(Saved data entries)

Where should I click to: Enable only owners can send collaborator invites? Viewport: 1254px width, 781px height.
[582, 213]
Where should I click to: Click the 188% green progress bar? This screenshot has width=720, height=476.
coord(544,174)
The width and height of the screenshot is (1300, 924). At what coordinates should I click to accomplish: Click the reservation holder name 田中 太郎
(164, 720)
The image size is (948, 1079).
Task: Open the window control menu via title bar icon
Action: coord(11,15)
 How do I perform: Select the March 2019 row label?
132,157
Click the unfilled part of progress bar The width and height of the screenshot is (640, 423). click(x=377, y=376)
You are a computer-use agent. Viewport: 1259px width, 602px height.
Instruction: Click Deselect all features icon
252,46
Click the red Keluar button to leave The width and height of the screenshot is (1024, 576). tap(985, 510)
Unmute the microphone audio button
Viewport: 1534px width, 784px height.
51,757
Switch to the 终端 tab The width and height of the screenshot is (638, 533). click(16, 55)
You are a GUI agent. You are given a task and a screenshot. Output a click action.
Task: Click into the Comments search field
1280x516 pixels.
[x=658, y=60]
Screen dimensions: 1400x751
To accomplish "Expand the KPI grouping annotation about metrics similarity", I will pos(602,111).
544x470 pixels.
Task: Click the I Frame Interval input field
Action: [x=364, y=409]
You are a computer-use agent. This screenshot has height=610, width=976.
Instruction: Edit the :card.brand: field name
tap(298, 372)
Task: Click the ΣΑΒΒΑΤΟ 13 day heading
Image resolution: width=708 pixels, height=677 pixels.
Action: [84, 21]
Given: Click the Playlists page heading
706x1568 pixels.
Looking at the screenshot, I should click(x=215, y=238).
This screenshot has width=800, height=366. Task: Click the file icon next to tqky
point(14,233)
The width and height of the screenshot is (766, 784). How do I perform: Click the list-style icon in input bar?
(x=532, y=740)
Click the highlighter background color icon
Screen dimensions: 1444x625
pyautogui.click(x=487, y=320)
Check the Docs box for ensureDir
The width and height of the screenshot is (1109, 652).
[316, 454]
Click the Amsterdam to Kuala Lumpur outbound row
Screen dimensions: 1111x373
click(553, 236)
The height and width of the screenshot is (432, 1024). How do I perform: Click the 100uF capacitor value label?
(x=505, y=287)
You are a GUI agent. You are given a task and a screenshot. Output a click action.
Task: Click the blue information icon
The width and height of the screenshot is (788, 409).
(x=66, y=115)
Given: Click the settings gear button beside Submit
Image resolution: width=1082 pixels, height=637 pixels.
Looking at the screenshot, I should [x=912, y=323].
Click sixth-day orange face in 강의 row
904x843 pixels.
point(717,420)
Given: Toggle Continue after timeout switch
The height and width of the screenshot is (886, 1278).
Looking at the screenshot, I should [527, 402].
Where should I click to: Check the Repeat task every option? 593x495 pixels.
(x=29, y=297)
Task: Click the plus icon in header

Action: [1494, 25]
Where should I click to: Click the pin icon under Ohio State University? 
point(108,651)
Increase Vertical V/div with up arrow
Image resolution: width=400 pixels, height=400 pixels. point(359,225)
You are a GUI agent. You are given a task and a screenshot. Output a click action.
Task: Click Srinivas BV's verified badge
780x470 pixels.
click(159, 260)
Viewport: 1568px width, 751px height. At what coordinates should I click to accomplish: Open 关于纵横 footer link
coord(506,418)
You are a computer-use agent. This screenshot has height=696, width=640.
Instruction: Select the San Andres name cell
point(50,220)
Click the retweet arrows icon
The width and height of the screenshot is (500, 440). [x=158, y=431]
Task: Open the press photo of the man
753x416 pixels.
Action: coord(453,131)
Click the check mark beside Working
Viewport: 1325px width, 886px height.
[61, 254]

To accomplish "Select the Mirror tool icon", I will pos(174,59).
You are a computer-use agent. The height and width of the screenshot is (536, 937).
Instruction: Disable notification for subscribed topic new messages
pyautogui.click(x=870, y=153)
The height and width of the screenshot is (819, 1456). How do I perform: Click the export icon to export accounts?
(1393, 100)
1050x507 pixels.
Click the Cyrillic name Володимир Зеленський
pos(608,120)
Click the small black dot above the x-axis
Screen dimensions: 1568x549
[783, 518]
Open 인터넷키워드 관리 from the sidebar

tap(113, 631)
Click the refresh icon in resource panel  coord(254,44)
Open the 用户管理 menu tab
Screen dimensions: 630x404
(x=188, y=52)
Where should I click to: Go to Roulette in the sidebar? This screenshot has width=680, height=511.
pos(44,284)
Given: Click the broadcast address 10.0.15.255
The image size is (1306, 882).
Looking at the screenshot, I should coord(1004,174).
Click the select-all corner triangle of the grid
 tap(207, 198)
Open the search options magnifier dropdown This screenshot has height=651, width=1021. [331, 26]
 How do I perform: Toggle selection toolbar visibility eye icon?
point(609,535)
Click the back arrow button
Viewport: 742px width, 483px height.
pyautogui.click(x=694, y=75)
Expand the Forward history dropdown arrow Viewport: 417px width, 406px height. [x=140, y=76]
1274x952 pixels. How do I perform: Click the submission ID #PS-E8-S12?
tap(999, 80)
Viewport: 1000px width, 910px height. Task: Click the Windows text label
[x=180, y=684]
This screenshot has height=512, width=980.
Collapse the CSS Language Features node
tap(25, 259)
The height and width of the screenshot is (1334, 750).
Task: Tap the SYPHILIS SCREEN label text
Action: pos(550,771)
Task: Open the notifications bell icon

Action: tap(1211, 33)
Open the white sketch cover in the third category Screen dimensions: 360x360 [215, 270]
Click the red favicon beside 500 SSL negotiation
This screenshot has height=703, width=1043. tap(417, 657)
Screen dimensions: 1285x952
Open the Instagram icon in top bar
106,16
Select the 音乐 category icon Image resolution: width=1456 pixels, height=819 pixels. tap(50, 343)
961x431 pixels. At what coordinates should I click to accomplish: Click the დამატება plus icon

> _Work item_:
Output the records exactly, so that each line matches what was given.

> _Answer_:
Where should I click to: Enable only owners can send collaborator invites? Viewport: 1254px width, 781px height.
[582, 213]
Where should I click to: Click the 188% green progress bar? This screenshot has width=720, height=476.
coord(544,174)
The width and height of the screenshot is (1300, 924). At what coordinates should I click to accomplish: Click the reservation holder name 田中 太郎
(164, 720)
The image size is (948, 1079).
Task: Open the window control menu via title bar icon
Action: coord(11,15)
 How do I perform: Select the March 2019 row label?
132,157
Click the unfilled part of progress bar The width and height of the screenshot is (640, 423). click(x=377, y=376)
You are a computer-use agent. Viewport: 1259px width, 602px height.
Instruction: Click Deselect all features icon
252,46
Click the red Keluar button to leave The width and height of the screenshot is (1024, 576). tap(985, 510)
Unmute the microphone audio button
Viewport: 1534px width, 784px height.
51,757
Switch to the 终端 tab The width and height of the screenshot is (638, 533). click(16, 55)
You are a GUI agent. You are given a task and a screenshot. Output a click action.
Task: Click into the Comments search field
1280x516 pixels.
[x=658, y=60]
Screen dimensions: 1400x751
To accomplish "Expand the KPI grouping annotation about metrics similarity", I will pos(602,111).
544x470 pixels.
Task: Click the I Frame Interval input field
Action: [x=364, y=409]
You are a computer-use agent. This screenshot has height=610, width=976.
Instruction: Edit the :card.brand: field name
tap(298, 372)
Task: Click the ΣΑΒΒΑΤΟ 13 day heading
Image resolution: width=708 pixels, height=677 pixels.
Action: [84, 21]
Given: Click the Playlists page heading
706x1568 pixels.
Looking at the screenshot, I should click(x=215, y=238).
This screenshot has width=800, height=366. Task: Click the file icon next to tqky
point(14,233)
The width and height of the screenshot is (766, 784). How do I perform: Click the list-style icon in input bar?
(x=532, y=740)
Click the highlighter background color icon
Screen dimensions: 1444x625
pyautogui.click(x=487, y=320)
Check the Docs box for ensureDir
The width and height of the screenshot is (1109, 652).
[316, 454]
Click the Amsterdam to Kuala Lumpur outbound row
Screen dimensions: 1111x373
click(553, 236)
The height and width of the screenshot is (432, 1024). How do I perform: Click the 100uF capacitor value label?
(x=505, y=287)
You are a GUI agent. You are given a task and a screenshot. Output a click action.
Task: Click the blue information icon
The width and height of the screenshot is (788, 409).
(x=66, y=115)
Given: Click the settings gear button beside Submit
Image resolution: width=1082 pixels, height=637 pixels.
Looking at the screenshot, I should [x=912, y=323].
Click sixth-day orange face in 강의 row
904x843 pixels.
point(717,420)
Given: Toggle Continue after timeout switch
The height and width of the screenshot is (886, 1278).
Looking at the screenshot, I should [527, 402].
Where should I click to: Check the Repeat task every option? 593x495 pixels.
(x=29, y=297)
Task: Click the plus icon in header

Action: [1494, 25]
Where should I click to: Click the pin icon under Ohio State University? 
point(108,651)
Increase Vertical V/div with up arrow
Image resolution: width=400 pixels, height=400 pixels. point(359,225)
You are a GUI agent. You are given a task and a screenshot. Output a click action.
Task: Click Srinivas BV's verified badge
780x470 pixels.
click(159, 260)
Viewport: 1568px width, 751px height. At what coordinates should I click to accomplish: Open 关于纵横 footer link
coord(506,418)
You are a computer-use agent. This screenshot has height=696, width=640.
Instruction: Select the San Andres name cell
point(50,220)
Click the retweet arrows icon
The width and height of the screenshot is (500, 440). [x=158, y=431]
Task: Open the press photo of the man
753x416 pixels.
Action: coord(453,131)
Click the check mark beside Working
Viewport: 1325px width, 886px height.
[61, 254]

To accomplish "Select the Mirror tool icon", I will pos(174,59).
You are a computer-use agent. The height and width of the screenshot is (536, 937).
Instruction: Disable notification for subscribed topic new messages
pyautogui.click(x=870, y=153)
The height and width of the screenshot is (819, 1456). How do I perform: Click the export icon to export accounts?
(1393, 100)
1050x507 pixels.
Click the Cyrillic name Володимир Зеленський
pos(608,120)
Click the small black dot above the x-axis
Screen dimensions: 1568x549
[783, 518]
Open 인터넷키워드 관리 from the sidebar

tap(113, 631)
Click the refresh icon in resource panel  coord(254,44)
Open the 用户管理 menu tab
Screen dimensions: 630x404
(x=188, y=52)
Where should I click to: Go to Roulette in the sidebar? This screenshot has width=680, height=511.
pos(44,284)
Given: Click the broadcast address 10.0.15.255
The image size is (1306, 882).
Looking at the screenshot, I should coord(1004,174).
Click the select-all corner triangle of the grid
 tap(207, 198)
Open the search options magnifier dropdown This screenshot has height=651, width=1021. [331, 26]
 How do I perform: Toggle selection toolbar visibility eye icon?
point(609,535)
Click the back arrow button
Viewport: 742px width, 483px height.
pyautogui.click(x=694, y=75)
Expand the Forward history dropdown arrow Viewport: 417px width, 406px height. [x=140, y=76]
1274x952 pixels. How do I perform: Click the submission ID #PS-E8-S12?
tap(999, 80)
Viewport: 1000px width, 910px height. Task: Click the Windows text label
[x=180, y=684]
This screenshot has height=512, width=980.
Collapse the CSS Language Features node
tap(25, 259)
The height and width of the screenshot is (1334, 750).
Task: Tap the SYPHILIS SCREEN label text
Action: pos(550,771)
Task: Open the notifications bell icon

Action: tap(1211, 33)
Open the white sketch cover in the third category Screen dimensions: 360x360 [215, 270]
Click the red favicon beside 500 SSL negotiation
This screenshot has height=703, width=1043. tap(417, 657)
Screen dimensions: 1285x952
Open the Instagram icon in top bar
106,16
Select the 音乐 category icon Image resolution: width=1456 pixels, height=819 pixels. tap(50, 343)
961x431 pixels. At what coordinates should I click to accomplish: Click the დამატება plus icon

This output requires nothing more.